The call to arms was raised, as scouts peered across the expansive battlefield that was the dinner table. They are good for you, what sinister propaganda of the parental machine. If they were good for us, why did they taste so bad and cause our stomachs to evict their foulness in putrid streams of bile?
We constantly devised plans to thwart the veggie loving army and elude their consumption. My brother, in one attempt, dumped pepper on his mashed potatoes until they become gray. Tears running down his face, we gasped for oxygen, laughing as he was made to eat them.
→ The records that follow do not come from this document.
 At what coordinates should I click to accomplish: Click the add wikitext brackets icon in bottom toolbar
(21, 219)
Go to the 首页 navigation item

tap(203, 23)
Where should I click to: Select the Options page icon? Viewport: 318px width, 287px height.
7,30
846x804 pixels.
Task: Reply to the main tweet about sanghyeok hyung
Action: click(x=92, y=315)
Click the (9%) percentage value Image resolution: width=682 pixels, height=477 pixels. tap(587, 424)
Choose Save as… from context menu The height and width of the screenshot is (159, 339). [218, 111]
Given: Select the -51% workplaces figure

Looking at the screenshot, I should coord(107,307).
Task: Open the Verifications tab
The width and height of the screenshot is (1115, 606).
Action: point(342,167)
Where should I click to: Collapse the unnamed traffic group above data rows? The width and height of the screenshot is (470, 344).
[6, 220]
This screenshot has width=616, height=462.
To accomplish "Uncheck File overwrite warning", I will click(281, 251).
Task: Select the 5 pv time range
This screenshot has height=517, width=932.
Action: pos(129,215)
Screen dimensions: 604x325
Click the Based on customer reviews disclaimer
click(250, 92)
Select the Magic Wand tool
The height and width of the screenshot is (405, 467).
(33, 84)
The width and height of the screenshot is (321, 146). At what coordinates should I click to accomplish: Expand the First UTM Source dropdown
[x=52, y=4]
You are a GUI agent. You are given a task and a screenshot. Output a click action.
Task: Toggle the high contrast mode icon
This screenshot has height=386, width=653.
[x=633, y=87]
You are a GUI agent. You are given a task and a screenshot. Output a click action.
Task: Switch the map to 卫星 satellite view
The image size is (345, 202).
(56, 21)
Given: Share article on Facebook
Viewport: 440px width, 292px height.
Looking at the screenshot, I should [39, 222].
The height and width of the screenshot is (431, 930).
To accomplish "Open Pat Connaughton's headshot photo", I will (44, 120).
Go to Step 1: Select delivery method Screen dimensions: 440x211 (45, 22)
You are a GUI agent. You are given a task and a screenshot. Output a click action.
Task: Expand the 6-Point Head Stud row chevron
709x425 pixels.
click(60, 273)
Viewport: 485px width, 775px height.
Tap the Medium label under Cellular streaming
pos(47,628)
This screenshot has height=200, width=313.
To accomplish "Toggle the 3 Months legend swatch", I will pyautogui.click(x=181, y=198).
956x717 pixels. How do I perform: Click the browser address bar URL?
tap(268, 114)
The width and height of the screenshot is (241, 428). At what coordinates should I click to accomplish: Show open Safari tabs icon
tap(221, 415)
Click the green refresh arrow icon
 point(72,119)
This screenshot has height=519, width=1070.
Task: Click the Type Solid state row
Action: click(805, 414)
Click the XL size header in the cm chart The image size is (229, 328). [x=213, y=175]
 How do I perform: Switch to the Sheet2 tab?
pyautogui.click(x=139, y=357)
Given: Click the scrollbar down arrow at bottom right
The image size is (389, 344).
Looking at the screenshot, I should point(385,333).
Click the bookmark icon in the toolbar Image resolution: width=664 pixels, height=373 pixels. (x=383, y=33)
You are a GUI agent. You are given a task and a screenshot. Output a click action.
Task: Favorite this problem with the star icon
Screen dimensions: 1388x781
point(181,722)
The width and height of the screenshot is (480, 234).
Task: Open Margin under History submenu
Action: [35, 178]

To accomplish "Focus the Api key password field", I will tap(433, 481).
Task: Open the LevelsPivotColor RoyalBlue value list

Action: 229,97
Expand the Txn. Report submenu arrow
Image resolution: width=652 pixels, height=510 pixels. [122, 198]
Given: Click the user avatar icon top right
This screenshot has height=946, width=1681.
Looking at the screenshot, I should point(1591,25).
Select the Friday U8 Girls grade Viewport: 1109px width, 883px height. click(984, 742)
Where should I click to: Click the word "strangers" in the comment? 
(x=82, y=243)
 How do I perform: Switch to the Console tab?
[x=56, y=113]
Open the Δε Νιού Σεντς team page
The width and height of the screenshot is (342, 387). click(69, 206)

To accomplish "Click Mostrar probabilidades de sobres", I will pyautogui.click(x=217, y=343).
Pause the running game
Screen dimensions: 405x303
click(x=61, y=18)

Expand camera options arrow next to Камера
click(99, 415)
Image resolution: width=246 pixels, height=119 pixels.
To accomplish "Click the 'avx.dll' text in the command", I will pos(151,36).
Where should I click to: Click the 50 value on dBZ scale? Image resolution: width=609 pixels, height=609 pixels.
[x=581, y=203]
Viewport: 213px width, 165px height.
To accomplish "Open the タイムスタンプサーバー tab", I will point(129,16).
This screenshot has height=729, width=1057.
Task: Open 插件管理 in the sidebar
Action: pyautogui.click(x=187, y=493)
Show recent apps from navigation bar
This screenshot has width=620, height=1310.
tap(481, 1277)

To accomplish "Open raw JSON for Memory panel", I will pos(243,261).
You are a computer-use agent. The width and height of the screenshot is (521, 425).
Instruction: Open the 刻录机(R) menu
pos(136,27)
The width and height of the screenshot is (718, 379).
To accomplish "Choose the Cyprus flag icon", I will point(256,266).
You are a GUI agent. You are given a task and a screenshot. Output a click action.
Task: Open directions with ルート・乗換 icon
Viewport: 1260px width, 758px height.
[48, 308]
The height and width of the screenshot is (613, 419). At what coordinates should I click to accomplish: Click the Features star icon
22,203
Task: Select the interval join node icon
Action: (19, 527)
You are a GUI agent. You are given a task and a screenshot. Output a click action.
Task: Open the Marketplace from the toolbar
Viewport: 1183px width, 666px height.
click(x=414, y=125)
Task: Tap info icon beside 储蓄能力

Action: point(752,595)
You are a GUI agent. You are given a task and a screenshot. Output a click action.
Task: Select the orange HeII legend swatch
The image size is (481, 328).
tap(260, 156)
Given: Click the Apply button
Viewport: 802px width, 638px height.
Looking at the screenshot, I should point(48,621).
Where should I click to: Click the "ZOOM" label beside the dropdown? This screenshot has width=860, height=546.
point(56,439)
Cheaking the veggies and asking to go to the bathroom would not work. Dogs and cats turned up their noses at collaborative consumption. Accidentally dropping your plate off the table may work once, by you only avoided your fate for a night. It was a lonely place, in exile with a plate of beats, hoping that the tea was strong enough to wash the taste from our mouths.
Trying everything was defined as a spoonful, and my eventual victory came in measuring a spoonful of limas and then taking them one at a time like pills, washing them whole into my gullet. Hoping they would not germinate and eat me from the inside.
I have finally succumbed to the mind control, as vegetables do not hold sway over my taste buds anymore. I rather enjoy them, except the lima beans. Permanent scarring on the palette still causes retching at the mere smell. Children...there is no hope in defiance...resistance is futile...the vegetables will win!